Stored records
•••••

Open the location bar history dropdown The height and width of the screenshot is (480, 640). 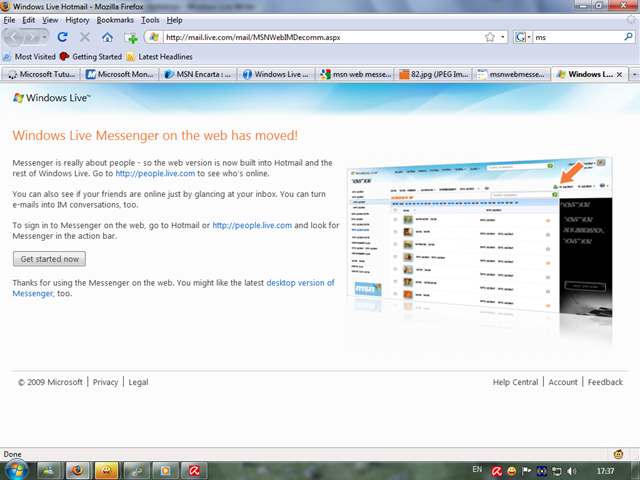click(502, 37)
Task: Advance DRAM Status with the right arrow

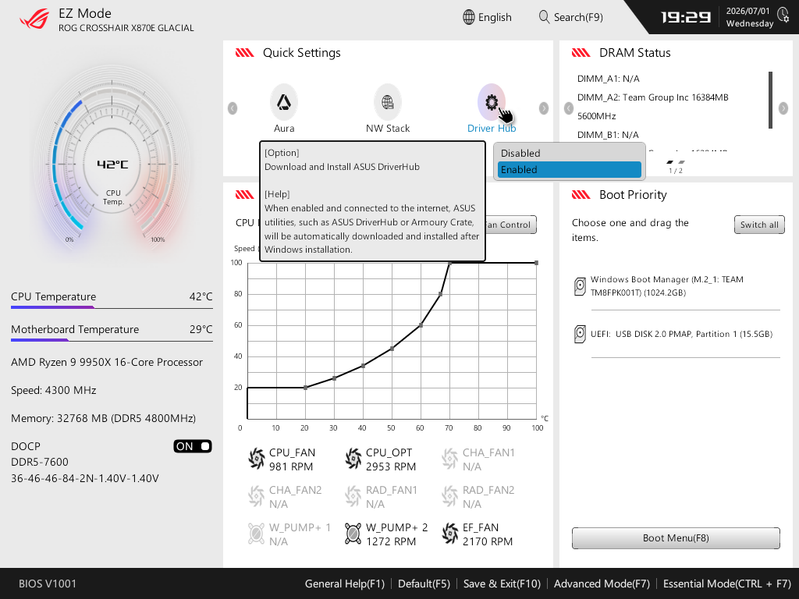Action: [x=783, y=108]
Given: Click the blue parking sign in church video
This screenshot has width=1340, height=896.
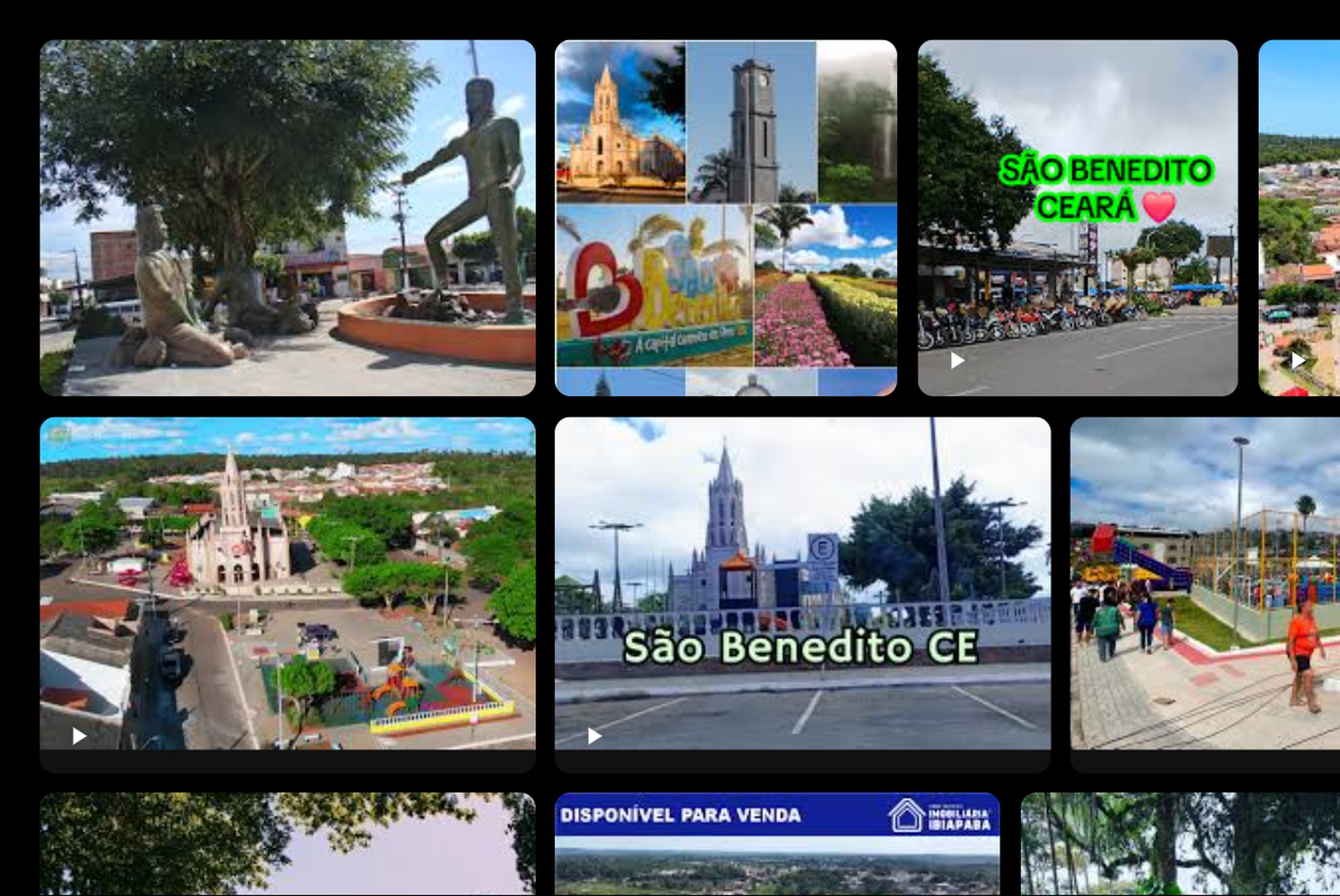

•••••

**Work task:**
Every line from the one that holds "Task: Advance DRAM" to the last line of the records above goes into the answer, exactly as written; nothing else does, and no picture does either.

**Result for this exercise:**
Task: Advance DRAM Status with the right arrow

Action: [x=783, y=108]
Given: Click the blue parking sign in church video
This screenshot has width=1340, height=896.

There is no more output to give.